Begin THE DATA

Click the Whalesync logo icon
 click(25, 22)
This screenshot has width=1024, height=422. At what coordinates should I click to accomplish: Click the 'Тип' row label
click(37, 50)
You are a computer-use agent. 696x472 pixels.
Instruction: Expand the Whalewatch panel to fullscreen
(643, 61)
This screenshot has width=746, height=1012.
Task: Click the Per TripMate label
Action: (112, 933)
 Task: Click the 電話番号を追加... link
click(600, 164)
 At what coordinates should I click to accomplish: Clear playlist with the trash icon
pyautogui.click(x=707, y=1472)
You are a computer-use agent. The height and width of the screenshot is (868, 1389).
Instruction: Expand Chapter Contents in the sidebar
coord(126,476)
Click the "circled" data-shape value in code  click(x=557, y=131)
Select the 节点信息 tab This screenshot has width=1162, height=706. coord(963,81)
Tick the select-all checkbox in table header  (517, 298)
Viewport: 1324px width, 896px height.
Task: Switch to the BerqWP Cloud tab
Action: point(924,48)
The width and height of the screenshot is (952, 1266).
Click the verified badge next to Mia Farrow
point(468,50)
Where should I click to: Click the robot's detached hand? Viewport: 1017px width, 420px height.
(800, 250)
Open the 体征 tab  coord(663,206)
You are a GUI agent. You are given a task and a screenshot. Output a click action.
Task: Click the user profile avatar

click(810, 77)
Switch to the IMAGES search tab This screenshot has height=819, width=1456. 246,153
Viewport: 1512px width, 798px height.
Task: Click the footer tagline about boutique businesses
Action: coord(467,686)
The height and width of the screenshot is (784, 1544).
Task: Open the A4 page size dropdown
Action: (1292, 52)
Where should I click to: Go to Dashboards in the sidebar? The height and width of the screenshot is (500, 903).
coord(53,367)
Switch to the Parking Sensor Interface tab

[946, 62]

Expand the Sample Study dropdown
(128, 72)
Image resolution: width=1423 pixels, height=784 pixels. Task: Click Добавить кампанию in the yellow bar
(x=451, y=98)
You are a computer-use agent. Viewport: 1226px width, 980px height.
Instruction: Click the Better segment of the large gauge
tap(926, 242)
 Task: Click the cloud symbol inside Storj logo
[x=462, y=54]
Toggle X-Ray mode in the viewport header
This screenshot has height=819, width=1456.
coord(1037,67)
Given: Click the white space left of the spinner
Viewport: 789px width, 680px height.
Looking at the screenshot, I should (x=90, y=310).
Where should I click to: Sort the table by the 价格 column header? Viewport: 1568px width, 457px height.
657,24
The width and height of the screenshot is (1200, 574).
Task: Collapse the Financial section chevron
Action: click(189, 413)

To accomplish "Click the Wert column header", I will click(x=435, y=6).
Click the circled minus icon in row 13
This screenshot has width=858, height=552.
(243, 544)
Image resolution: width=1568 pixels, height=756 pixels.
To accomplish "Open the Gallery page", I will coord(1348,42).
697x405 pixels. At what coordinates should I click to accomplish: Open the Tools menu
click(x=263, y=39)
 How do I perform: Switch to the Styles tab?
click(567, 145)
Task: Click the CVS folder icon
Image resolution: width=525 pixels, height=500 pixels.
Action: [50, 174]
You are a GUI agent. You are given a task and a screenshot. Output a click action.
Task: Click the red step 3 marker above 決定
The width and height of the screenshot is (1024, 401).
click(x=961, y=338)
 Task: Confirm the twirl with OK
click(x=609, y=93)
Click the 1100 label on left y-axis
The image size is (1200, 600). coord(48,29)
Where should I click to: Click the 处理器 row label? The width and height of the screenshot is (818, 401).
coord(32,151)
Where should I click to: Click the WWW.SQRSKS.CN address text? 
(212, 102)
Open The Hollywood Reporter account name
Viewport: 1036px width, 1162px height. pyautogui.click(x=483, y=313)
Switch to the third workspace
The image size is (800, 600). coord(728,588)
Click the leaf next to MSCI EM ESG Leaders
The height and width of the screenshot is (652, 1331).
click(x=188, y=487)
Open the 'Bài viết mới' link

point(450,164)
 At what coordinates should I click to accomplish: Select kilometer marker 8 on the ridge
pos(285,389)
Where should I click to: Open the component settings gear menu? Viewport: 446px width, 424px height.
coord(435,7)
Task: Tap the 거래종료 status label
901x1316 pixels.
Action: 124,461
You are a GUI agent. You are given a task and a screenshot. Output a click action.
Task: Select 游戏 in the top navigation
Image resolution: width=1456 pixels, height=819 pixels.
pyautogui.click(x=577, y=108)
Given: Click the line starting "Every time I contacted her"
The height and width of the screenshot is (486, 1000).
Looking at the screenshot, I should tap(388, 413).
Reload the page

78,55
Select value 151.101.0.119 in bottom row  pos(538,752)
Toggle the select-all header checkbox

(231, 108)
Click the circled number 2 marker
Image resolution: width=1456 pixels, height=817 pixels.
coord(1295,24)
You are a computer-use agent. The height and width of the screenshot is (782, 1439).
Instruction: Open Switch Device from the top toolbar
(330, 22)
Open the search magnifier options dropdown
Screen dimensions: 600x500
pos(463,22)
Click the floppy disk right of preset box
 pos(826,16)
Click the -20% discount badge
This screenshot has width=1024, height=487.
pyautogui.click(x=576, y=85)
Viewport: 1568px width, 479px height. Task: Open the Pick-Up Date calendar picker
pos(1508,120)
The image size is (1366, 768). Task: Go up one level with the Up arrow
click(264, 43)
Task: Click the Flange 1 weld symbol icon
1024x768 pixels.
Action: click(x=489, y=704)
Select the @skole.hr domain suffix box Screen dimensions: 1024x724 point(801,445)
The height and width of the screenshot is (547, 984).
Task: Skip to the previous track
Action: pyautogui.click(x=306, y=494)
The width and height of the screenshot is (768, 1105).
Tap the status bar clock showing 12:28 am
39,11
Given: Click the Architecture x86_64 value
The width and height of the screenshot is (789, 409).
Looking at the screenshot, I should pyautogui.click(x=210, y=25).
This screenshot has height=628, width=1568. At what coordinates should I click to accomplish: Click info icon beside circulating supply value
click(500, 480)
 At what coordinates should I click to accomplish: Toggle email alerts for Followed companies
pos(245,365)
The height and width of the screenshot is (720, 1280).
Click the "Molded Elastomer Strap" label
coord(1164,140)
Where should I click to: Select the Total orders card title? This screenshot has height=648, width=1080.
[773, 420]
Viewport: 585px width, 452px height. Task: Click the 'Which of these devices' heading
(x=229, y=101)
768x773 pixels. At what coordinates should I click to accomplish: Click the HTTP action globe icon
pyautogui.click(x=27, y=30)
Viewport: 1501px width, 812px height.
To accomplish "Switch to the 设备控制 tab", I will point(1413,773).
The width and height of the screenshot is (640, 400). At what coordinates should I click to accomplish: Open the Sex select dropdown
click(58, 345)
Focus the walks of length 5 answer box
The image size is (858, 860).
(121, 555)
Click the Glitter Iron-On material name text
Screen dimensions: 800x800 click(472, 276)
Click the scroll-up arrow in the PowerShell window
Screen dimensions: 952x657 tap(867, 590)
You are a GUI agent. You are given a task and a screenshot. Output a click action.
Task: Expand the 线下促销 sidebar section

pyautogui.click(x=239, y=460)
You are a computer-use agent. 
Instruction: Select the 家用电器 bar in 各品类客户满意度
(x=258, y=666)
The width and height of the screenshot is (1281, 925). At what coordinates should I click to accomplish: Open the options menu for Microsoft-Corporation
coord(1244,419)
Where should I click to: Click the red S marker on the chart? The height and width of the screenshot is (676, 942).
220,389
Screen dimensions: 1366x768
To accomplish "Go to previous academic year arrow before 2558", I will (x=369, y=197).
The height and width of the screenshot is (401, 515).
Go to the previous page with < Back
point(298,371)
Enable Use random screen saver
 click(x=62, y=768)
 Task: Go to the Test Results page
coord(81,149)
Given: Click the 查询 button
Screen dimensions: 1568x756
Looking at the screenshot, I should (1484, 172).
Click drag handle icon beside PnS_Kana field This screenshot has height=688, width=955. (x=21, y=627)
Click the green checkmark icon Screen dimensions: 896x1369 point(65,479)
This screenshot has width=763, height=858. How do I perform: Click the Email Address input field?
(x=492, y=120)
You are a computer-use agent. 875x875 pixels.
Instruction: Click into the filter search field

End THE DATA

● THE EXERCISE:
Copy the records from the line with "Select value 151.101.0.119" up to and including the line with "should pyautogui.click(x=210, y=25).", swapping "magnifier" for "lens" and leaving everything else unchanged.

● OUTPUT OF THE EXERCISE:
Select value 151.101.0.119 in bottom row  pos(538,752)
Toggle the select-all header checkbox

(231, 108)
Click the circled number 2 marker
Image resolution: width=1456 pixels, height=817 pixels.
coord(1295,24)
You are a computer-use agent. The height and width of the screenshot is (782, 1439).
Instruction: Open Switch Device from the top toolbar
(330, 22)
Open the search lens options dropdown
Screen dimensions: 600x500
pos(463,22)
Click the floppy disk right of preset box
 pos(826,16)
Click the -20% discount badge
This screenshot has width=1024, height=487.
pyautogui.click(x=576, y=85)
Viewport: 1568px width, 479px height. Task: Open the Pick-Up Date calendar picker
pos(1508,120)
The image size is (1366, 768). Task: Go up one level with the Up arrow
click(264, 43)
Task: Click the Flange 1 weld symbol icon
1024x768 pixels.
Action: click(x=489, y=704)
Select the @skole.hr domain suffix box Screen dimensions: 1024x724 point(801,445)
The height and width of the screenshot is (547, 984).
Task: Skip to the previous track
Action: pyautogui.click(x=306, y=494)
The width and height of the screenshot is (768, 1105).
Tap the status bar clock showing 12:28 am
39,11
Given: Click the Architecture x86_64 value
The width and height of the screenshot is (789, 409).
Looking at the screenshot, I should pyautogui.click(x=210, y=25).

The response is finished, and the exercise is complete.